> _INSTRUCTIONS FOR THE TASK_
Filter the entries below down to the lines that hold "thumbnail".
-*-*-
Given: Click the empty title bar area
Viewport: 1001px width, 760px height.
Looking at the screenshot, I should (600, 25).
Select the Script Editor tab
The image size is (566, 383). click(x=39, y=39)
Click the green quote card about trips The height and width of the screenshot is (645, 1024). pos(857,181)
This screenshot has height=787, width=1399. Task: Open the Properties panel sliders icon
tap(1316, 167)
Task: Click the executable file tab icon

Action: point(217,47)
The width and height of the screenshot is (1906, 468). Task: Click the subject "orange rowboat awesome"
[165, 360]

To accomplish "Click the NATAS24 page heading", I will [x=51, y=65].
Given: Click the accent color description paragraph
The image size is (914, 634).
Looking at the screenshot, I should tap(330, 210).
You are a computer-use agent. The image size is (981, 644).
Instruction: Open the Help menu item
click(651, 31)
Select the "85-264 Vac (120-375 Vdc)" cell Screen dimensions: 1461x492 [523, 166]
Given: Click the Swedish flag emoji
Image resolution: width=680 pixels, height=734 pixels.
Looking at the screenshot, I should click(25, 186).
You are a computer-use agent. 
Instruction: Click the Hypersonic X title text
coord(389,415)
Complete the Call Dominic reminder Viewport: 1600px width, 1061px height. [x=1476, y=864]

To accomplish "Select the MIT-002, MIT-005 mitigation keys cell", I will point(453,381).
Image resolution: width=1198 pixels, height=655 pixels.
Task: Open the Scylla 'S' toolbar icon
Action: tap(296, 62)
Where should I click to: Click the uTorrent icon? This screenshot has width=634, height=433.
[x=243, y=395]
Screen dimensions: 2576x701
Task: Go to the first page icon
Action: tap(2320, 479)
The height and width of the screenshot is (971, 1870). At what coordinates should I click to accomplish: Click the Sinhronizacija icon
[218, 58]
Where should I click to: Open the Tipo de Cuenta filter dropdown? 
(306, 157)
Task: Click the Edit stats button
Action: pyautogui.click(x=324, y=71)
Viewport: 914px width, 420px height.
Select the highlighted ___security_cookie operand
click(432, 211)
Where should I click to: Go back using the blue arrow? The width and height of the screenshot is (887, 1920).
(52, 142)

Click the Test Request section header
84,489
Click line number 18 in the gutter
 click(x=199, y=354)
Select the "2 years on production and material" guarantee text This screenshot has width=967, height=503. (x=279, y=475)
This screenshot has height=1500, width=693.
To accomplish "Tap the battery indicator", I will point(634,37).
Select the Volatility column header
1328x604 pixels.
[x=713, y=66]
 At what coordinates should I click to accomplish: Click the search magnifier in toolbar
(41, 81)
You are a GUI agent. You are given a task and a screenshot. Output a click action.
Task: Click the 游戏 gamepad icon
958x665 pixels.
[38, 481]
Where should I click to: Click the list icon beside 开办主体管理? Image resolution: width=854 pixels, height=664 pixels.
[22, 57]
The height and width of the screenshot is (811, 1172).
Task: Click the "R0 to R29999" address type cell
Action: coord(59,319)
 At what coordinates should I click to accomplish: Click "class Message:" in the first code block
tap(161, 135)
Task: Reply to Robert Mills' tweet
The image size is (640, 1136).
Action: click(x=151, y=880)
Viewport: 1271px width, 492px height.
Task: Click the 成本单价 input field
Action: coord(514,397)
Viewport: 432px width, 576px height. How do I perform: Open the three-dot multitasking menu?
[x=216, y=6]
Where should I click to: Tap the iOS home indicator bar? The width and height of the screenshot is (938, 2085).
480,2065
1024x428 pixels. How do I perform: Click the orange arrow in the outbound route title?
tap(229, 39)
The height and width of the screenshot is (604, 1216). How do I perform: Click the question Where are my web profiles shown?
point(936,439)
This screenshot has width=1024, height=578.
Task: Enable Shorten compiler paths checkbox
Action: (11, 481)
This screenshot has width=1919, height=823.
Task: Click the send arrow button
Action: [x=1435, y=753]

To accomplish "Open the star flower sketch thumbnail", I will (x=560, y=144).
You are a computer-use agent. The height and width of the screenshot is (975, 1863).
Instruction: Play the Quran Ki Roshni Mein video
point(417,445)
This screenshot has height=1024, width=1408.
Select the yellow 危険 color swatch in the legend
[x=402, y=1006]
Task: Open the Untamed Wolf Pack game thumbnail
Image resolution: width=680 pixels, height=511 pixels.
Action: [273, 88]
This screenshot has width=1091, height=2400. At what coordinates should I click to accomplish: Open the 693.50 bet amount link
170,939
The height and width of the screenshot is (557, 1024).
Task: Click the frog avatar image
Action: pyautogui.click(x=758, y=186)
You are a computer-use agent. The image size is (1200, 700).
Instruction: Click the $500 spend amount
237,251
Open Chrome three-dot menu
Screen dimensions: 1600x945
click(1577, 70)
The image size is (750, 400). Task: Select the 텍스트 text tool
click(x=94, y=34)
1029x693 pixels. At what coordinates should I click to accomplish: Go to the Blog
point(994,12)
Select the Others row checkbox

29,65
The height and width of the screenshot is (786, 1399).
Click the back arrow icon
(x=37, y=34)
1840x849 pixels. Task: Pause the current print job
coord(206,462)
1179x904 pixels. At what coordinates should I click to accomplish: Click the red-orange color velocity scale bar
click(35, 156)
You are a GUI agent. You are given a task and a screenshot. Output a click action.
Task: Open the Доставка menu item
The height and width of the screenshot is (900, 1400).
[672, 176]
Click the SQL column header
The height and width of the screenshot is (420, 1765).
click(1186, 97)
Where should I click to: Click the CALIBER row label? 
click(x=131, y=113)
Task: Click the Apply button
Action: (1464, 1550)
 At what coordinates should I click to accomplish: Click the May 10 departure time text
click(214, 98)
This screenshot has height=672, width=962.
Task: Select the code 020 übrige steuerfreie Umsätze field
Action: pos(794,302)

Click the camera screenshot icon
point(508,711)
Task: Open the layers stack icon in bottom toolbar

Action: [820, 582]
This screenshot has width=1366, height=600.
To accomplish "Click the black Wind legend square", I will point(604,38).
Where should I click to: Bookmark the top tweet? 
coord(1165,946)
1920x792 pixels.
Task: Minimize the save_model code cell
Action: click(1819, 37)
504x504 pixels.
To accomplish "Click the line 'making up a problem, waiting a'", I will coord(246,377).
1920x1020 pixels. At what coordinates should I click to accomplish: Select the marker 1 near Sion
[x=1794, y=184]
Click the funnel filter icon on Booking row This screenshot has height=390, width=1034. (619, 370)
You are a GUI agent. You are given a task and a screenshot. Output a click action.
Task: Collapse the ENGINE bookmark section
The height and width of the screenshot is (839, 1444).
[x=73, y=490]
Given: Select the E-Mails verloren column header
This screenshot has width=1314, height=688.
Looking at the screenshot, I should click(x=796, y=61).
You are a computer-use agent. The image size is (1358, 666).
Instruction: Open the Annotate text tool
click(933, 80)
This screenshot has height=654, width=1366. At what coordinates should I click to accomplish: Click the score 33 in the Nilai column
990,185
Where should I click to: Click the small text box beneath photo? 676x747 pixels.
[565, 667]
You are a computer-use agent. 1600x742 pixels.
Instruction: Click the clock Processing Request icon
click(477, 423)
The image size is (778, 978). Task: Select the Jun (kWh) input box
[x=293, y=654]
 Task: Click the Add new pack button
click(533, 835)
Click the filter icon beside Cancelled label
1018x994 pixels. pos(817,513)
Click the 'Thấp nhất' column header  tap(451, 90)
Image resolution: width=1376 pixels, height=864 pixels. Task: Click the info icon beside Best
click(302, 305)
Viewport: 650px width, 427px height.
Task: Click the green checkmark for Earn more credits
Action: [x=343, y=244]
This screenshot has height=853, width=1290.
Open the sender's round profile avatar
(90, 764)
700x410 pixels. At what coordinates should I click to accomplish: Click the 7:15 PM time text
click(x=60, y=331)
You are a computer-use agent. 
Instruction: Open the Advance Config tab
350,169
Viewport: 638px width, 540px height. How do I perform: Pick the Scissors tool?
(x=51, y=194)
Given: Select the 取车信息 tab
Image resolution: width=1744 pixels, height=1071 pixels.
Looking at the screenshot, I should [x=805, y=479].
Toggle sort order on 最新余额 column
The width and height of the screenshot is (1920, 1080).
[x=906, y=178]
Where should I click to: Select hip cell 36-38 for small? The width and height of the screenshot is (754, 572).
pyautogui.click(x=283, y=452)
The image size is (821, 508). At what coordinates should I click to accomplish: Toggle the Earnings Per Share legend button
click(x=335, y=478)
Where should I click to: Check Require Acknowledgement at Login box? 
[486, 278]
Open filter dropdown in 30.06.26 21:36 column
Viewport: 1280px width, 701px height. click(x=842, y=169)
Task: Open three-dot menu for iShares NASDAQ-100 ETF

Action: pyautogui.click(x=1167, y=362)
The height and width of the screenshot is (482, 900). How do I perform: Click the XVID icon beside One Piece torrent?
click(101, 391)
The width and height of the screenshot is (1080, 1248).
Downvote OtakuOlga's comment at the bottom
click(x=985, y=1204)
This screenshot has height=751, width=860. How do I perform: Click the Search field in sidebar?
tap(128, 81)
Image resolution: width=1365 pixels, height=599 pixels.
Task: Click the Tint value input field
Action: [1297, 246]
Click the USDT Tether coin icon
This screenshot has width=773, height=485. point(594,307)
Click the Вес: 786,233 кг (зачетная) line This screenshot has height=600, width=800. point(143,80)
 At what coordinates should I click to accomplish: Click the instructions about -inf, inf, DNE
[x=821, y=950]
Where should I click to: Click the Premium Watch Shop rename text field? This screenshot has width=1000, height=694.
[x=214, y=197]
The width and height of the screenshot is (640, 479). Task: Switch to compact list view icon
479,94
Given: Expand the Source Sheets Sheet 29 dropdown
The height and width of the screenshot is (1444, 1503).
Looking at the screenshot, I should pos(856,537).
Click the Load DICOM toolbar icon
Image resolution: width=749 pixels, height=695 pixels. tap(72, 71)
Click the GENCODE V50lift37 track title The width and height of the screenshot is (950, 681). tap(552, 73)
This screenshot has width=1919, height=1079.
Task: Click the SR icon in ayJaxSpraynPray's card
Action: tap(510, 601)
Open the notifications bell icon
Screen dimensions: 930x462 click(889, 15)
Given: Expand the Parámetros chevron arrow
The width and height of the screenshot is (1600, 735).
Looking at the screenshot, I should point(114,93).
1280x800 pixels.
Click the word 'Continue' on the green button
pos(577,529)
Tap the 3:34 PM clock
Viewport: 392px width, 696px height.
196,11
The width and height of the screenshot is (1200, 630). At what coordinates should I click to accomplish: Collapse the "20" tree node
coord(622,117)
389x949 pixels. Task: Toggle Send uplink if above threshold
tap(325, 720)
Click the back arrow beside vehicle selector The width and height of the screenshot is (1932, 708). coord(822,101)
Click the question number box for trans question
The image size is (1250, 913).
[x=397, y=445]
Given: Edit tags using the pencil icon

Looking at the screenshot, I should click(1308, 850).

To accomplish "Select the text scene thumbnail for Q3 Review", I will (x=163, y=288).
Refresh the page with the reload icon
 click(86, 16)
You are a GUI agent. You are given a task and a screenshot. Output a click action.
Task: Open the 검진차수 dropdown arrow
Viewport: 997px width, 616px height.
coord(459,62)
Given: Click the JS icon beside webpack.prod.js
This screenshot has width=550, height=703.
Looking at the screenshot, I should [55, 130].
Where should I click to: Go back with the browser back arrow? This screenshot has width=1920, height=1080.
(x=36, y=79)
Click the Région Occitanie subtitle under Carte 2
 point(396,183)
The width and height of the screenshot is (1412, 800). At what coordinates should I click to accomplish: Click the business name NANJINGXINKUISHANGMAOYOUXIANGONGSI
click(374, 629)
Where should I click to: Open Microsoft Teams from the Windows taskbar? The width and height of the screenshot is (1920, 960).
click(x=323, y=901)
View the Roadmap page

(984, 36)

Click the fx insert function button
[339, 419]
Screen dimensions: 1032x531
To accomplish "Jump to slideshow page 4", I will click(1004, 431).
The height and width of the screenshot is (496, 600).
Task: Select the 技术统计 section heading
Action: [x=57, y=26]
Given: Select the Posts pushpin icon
-*-*-
> _WRITTEN RESPONSE_
To accomplish "Open the star flower sketch thumbnail", I will (x=560, y=144).
Task: Open the Untamed Wolf Pack game thumbnail
To accomplish "Select the text scene thumbnail for Q3 Review", I will (x=163, y=288).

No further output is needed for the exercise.